DIE AUFGABE: Bearbeite die Zeilen vom Anfang der Datensatzeinträge bis einschließlich der Zeile mit „bar-row: AYRSHIRE 12“. Ersetze darin „Identify“ durch „Determine“ und gib diese Zeilen sonst unverändert wieder.

Datensatzeinträge:
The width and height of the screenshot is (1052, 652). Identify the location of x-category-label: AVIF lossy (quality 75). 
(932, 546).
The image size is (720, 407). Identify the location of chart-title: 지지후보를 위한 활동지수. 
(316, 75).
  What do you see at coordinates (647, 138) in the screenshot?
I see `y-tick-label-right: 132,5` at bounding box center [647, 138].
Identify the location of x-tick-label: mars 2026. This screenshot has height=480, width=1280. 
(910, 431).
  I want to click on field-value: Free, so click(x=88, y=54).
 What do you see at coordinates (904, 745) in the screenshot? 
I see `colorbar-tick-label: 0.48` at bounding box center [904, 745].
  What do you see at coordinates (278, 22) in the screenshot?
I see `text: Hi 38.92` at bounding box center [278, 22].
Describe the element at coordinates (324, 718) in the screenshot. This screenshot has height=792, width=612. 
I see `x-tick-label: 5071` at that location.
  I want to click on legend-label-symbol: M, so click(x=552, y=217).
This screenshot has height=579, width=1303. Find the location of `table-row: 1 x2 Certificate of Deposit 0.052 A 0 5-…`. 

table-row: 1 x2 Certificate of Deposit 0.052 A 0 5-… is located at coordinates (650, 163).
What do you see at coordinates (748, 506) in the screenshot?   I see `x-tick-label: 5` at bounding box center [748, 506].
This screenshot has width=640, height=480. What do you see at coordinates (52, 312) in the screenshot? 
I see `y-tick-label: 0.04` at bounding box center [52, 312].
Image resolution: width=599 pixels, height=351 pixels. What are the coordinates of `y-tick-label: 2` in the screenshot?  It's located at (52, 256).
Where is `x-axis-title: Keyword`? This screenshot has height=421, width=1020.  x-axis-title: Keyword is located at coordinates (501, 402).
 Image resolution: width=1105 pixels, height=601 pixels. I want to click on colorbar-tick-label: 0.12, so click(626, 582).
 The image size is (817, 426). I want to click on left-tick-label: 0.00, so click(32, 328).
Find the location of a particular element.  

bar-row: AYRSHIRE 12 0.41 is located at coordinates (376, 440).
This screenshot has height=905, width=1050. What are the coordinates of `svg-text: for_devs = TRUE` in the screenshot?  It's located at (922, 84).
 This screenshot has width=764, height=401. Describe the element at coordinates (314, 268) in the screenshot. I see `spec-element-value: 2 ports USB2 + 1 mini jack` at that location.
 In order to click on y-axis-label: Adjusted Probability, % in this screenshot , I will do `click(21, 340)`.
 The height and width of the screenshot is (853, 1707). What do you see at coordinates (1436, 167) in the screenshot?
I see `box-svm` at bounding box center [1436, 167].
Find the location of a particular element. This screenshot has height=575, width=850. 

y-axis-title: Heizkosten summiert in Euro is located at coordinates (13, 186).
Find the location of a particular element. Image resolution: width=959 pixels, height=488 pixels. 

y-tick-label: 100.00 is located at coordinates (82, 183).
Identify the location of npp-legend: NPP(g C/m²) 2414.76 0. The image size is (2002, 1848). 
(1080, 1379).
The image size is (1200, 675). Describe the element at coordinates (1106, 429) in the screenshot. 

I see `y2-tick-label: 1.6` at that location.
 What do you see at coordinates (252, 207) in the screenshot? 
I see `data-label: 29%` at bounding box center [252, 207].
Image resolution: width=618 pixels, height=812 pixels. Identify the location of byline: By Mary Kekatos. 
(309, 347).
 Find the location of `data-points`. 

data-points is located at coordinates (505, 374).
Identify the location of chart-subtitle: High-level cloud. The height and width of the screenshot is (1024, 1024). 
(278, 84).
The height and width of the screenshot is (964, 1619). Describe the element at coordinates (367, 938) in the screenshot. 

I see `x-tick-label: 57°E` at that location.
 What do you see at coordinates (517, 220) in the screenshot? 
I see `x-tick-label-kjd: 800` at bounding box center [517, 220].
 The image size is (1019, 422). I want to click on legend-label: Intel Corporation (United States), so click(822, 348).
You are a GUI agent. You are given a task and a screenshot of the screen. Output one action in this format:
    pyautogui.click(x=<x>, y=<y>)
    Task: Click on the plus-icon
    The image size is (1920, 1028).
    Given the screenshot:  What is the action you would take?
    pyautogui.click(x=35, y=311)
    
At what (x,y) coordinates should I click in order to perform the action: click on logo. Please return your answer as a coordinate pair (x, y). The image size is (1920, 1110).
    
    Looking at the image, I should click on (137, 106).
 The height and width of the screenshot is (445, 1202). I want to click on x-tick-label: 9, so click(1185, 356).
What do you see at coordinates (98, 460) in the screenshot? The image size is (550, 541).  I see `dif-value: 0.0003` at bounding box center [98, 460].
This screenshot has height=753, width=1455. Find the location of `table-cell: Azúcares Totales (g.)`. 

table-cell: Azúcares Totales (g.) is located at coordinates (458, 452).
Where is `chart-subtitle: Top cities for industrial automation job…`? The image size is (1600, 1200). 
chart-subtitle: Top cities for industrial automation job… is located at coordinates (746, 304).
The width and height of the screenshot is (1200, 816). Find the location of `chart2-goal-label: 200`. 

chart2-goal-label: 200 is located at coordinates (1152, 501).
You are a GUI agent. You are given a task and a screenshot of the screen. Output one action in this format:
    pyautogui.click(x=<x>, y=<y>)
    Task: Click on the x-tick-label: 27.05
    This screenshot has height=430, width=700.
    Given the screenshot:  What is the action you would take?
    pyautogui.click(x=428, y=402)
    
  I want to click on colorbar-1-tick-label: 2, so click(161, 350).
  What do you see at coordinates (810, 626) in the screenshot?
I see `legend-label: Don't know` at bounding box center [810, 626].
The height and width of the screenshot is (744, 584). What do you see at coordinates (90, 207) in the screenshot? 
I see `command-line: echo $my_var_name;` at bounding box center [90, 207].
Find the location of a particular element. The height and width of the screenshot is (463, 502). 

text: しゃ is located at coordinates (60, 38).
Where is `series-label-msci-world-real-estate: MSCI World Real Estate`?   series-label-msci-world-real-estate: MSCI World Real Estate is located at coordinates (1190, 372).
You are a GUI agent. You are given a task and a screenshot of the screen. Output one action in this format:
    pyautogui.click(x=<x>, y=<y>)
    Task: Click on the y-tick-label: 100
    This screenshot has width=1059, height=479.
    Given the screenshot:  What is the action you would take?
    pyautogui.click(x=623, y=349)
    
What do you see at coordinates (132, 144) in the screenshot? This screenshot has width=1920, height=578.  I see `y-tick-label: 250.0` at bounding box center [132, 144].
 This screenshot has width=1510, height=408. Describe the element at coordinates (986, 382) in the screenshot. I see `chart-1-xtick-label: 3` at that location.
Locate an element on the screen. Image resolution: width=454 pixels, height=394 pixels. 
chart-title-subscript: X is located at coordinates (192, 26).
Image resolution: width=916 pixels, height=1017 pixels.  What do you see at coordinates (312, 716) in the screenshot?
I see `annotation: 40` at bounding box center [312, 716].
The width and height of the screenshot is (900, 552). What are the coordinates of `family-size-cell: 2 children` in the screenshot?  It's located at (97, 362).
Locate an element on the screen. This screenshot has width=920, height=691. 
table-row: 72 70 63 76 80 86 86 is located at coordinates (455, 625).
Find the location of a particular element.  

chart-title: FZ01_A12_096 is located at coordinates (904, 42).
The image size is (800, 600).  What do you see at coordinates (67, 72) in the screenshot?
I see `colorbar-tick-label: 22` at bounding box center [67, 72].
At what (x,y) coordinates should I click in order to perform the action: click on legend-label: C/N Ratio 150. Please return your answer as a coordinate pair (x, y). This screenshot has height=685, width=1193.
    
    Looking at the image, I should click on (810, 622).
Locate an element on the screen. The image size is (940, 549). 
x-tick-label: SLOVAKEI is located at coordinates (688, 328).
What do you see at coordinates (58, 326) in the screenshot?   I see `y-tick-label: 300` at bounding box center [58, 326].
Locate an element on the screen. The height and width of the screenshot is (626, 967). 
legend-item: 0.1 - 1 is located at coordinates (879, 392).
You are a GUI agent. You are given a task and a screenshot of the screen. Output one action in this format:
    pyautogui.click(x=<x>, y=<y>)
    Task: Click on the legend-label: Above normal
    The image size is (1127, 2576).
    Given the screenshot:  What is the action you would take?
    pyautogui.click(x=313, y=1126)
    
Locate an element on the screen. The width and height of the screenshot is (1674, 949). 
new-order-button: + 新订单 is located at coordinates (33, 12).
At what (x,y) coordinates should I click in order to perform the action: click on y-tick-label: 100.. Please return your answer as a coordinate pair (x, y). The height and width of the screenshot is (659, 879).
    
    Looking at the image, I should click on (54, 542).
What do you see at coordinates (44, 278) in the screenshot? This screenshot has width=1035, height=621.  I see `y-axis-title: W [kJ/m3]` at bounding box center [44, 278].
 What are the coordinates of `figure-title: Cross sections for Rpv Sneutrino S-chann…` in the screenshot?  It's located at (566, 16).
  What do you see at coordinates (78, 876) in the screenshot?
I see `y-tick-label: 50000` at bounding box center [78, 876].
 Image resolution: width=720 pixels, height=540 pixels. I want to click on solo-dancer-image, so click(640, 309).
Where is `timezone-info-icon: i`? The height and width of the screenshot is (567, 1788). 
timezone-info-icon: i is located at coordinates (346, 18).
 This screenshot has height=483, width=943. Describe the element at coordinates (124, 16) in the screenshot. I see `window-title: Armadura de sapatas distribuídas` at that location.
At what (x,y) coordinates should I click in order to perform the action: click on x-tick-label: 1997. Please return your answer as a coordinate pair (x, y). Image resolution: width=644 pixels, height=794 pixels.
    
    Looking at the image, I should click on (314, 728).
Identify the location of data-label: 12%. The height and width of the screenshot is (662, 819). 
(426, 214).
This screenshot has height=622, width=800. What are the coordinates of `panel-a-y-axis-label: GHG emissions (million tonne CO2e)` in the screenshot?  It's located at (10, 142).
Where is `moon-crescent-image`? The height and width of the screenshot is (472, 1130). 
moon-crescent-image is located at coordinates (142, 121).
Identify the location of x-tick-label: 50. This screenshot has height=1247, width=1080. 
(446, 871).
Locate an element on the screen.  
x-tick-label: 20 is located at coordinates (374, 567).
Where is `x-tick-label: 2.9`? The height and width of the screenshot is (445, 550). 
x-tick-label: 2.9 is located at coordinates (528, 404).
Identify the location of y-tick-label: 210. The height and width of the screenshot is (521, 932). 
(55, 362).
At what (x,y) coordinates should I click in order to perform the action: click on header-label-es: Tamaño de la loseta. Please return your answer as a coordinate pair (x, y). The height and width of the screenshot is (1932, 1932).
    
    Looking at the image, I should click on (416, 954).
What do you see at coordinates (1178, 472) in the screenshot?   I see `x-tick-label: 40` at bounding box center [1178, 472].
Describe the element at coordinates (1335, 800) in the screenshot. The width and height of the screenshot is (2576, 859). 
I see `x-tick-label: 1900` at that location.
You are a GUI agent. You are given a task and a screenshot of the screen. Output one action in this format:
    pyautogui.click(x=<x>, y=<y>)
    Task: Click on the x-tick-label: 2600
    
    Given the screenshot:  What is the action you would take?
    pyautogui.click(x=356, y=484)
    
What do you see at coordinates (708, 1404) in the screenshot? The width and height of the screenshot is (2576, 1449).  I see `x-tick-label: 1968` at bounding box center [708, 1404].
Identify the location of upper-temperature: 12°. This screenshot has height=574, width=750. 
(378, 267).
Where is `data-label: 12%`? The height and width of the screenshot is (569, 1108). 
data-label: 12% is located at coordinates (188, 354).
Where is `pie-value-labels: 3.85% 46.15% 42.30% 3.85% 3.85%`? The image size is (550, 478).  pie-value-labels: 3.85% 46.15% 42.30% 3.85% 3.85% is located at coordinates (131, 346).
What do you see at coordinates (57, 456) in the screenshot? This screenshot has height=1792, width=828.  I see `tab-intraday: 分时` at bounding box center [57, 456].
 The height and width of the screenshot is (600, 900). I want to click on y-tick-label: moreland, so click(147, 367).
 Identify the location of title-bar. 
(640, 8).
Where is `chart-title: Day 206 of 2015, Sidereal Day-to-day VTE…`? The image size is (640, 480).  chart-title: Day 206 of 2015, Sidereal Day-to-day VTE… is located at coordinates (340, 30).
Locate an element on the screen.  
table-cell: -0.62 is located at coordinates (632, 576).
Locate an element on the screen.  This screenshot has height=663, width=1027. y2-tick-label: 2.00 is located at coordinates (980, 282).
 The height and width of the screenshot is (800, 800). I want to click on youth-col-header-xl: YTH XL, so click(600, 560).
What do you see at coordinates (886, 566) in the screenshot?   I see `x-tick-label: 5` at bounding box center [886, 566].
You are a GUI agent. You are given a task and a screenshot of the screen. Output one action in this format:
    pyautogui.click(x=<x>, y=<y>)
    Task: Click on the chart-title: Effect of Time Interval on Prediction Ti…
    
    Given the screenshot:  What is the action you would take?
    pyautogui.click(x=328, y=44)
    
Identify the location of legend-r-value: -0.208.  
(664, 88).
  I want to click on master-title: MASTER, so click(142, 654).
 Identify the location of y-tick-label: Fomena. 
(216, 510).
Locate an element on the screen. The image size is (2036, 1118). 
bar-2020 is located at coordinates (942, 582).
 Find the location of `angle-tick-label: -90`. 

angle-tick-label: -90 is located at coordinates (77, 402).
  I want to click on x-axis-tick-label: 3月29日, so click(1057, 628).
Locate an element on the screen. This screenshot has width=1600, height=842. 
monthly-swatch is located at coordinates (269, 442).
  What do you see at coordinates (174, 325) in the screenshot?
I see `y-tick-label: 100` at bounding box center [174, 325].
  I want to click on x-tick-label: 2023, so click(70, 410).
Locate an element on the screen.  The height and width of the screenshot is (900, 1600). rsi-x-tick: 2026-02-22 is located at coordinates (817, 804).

DEINE LÖSUNG:
The width and height of the screenshot is (1052, 652). Determine the location of x-category-label: AVIF lossy (quality 75). 
(932, 546).
The image size is (720, 407). Determine the location of chart-title: 지지후보를 위한 활동지수. 
(316, 75).
  What do you see at coordinates (647, 138) in the screenshot?
I see `y-tick-label-right: 132,5` at bounding box center [647, 138].
Determine the location of x-tick-label: mars 2026. This screenshot has height=480, width=1280. 
(910, 431).
  I want to click on field-value: Free, so click(x=88, y=54).
 What do you see at coordinates (904, 745) in the screenshot? 
I see `colorbar-tick-label: 0.48` at bounding box center [904, 745].
  What do you see at coordinates (278, 22) in the screenshot?
I see `text: Hi 38.92` at bounding box center [278, 22].
Describe the element at coordinates (324, 718) in the screenshot. This screenshot has height=792, width=612. 
I see `x-tick-label: 5071` at that location.
  I want to click on legend-label-symbol: M, so click(x=552, y=217).
This screenshot has height=579, width=1303. Find the location of `table-row: 1 x2 Certificate of Deposit 0.052 A 0 5-…`. 

table-row: 1 x2 Certificate of Deposit 0.052 A 0 5-… is located at coordinates (650, 163).
What do you see at coordinates (748, 506) in the screenshot?   I see `x-tick-label: 5` at bounding box center [748, 506].
This screenshot has width=640, height=480. What do you see at coordinates (52, 312) in the screenshot? 
I see `y-tick-label: 0.04` at bounding box center [52, 312].
Image resolution: width=599 pixels, height=351 pixels. What are the coordinates of `y-tick-label: 2` in the screenshot?  It's located at (52, 256).
Where is `x-axis-title: Keyword`? This screenshot has height=421, width=1020.  x-axis-title: Keyword is located at coordinates (501, 402).
 Image resolution: width=1105 pixels, height=601 pixels. I want to click on colorbar-tick-label: 0.12, so click(626, 582).
 The image size is (817, 426). I want to click on left-tick-label: 0.00, so click(32, 328).
Find the location of a particular element.  

bar-row: AYRSHIRE 12 0.41 is located at coordinates (376, 440).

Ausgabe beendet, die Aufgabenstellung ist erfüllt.